Görevler:
**a)** Sokak kedisi yazısında "İş dönüşü mahalle" ile başlayıp "pek önem vermeyecektir." sözlerine kadar süren bölümü değiştirmeden tekrarlayın.
**b)** Tavuk eti yiyen sokak kedisi üzerine yazılmış metni kaldığı yerden sürdürün.

Verilen Metin:
Tavuk Eti Yiyen Sokak Kedisinin Çağrıştırdıkları

Tavuk Eti Yiyen Sokak Kedisinin Çağrıştırdıkları

İş dönüşü mahalle içinde, yol üzerinde, çöpe atılmış veya birisinin getirdiği tavuk eti parçaları yemeğe çalışan bir kedi dikkatimi çekiyor.  Onu ürkütmemek için biraz uzağından geçiyorum.

İnsan davranışları çevre üzerinde önemli etkilere sahiptir. Tepkili-tepkisiz, duyarlı-duyarsız davranışlar…  Yürüme esnasında bu davranışların kedi üzerindeki etkilerini düşünmeye dalıyorum.

Kedinin içinde bulunduğu durumu görmezden gelen bir kişilik açısından olaya bakarsak, kedi ve yedikleri bu kişi için bir anlam ifade etmiyor olmalıdır. Böyle bir kişilik tanık olduğu pek çok olaya da pek önem vermeyecektir.

Bu olaya tanık olup özneyle nesne ilişkisini bozmak istemeyenler benim gibi olay mahallinden uzak durmaya çalışacak, bu olayın hayat içindeki anlamını sorgulayacak veya belki kafasındaki meşguliyetiyle yoluna devam edecektir.

Bir başka kişilik kediye yediklerinin yeterli gelmediğini düşünerek daha fazla yiyecek temin etmeye çalışacaktır. Bu, girdiği her ortama bir katkı sağlamayı amaç edinmiş birinin tutumu olsa gerek.

Sağlanan Veriler:
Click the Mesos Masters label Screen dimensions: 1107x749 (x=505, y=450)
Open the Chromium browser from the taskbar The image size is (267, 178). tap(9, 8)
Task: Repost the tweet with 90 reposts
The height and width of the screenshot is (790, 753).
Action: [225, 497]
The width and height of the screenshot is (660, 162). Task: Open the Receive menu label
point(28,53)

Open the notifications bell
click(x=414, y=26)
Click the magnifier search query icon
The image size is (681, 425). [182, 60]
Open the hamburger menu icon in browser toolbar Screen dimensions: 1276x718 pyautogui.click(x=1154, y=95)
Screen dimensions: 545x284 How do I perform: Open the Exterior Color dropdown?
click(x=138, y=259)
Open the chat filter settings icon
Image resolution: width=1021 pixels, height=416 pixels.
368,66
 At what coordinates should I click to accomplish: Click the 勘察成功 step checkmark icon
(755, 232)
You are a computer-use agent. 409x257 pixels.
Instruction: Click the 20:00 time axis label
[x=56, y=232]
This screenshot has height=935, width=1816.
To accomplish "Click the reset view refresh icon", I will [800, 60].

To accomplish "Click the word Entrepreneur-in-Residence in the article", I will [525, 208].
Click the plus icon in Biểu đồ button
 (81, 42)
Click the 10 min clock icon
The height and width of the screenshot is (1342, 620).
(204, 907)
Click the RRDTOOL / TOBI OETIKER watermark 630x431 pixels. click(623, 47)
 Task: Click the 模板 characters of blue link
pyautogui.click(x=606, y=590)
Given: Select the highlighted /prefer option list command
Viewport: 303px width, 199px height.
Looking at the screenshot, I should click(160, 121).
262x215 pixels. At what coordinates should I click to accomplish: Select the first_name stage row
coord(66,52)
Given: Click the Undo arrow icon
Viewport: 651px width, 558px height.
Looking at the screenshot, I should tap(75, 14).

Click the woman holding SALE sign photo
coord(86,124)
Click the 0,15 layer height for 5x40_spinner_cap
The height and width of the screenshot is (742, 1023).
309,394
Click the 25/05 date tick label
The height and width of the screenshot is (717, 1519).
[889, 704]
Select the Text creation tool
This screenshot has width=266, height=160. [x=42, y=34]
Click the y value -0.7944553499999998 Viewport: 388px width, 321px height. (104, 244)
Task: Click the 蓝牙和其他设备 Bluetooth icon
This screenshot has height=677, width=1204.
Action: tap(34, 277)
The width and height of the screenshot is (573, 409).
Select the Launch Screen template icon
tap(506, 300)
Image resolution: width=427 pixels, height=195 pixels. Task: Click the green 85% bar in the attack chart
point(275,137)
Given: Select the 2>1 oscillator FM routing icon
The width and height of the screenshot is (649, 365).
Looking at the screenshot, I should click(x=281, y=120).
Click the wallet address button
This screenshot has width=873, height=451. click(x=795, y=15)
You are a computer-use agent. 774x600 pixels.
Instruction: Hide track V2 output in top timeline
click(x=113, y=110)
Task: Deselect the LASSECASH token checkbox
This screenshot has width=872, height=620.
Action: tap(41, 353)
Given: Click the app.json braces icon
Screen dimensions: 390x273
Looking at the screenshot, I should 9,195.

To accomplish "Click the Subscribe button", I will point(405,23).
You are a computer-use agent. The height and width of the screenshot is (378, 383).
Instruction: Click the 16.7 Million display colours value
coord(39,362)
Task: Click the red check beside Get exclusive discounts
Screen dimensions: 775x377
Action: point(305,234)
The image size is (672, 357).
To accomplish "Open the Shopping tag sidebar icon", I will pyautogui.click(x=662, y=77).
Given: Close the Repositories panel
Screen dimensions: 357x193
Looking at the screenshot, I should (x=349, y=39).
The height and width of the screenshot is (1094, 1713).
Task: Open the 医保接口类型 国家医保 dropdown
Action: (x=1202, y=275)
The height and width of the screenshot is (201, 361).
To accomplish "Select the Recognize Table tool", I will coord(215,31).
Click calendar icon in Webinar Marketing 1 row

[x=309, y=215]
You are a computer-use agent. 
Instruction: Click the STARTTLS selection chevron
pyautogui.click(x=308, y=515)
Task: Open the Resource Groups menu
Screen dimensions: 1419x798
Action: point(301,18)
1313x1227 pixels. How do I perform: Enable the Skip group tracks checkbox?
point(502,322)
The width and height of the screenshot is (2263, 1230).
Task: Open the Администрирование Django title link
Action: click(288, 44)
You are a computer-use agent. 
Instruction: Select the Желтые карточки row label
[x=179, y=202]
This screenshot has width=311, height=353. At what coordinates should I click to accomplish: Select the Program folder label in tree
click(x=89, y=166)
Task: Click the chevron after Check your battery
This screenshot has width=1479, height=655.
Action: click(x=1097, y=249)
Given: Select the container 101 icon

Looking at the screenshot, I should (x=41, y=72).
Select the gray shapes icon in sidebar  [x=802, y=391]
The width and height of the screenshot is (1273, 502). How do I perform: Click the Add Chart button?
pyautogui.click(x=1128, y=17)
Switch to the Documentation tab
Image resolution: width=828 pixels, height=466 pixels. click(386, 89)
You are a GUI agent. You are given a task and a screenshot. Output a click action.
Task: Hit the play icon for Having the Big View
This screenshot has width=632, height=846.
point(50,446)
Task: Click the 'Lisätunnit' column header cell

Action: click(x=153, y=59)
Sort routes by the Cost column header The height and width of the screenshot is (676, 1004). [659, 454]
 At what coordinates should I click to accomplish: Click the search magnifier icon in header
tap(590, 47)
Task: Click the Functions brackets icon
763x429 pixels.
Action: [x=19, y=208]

Görev Yanıtları:
**a)**
İş dönüşü mahalle içinde, yol üzerinde, çöpe atılmış veya birisinin getirdiği tavuk eti parçaları yemeğe çalışan bir kedi dikkatimi çekiyor.  Onu ürkütmemek için biraz uzağından geçiyorum.

İnsan davranışları çevre üzerinde önemli etkilere sahiptir. Tepkili-tepkisiz, duyarlı-duyarsız davranışlar…  Yürüme esnasında bu davranışların kedi üzerindeki etkilerini düşünmeye dalıyorum.

Kedinin içinde bulunduğu durumu görmezden gelen bir kişilik açısından olaya bakarsak, kedi ve yedikleri bu kişi için bir anlam ifade etmiyor olmalıdır. Böyle bir kişilik tanık olduğu pek çok olaya da pek önem vermeyecektir.

**b)**
Bir diğeri kediyi kovalayarak, ona taş atarak kediyi yiyeceğinden mahrum etmenin aklı sıra keyfini çıkaracaktır. Bu kafa, çevresini rahatsız eden, onlara zarar veren bir sorumsuzluk içindedir.

Kedinin yiyeceğinden mahrum edilmesine tanık olan başka biri, bu olayı alkışlamakta, durumla eğlenmektedir. Bu duyarsız kişilik, olasıdır ki doğru veya yanlış, iyi veya kötü ayrımı yapmaksızın çevrede olup bitenlerden zevk almaktadır.

Bu düşünceler arasında bir de kediye o yiyeceği getirmiş olabilecek insanı aklımdan geçirdim. Bu olay mahallinden 500 mt. geride, çimenlerle betonun birleştiği yerde, geniş hacimli su dolu iki plastik kova görmüştüm. Sanırım bir çeşit yoğurt kabı olmalıydı. Bir anda beynimde iki olay birleşmişti. Onu da oraya birileri koymuş olmalıydı. O suyu kuşlar, kediler ve köpekler kullanabilirdi.

Bir de bu iyiliksever insanları doğru, iyi, yararlı ve güzel olana teşvik eden insanlar vardı. Onlar, hayırlı olan işleri yaymayı ve artırmayı hedeflemişlerdi. Yaptıkları doğru işlerden huzur duyan, bunlarla mutlu olan, gücünü buradan alan insanların sahip oldukları güven kalıcı olmalıydı.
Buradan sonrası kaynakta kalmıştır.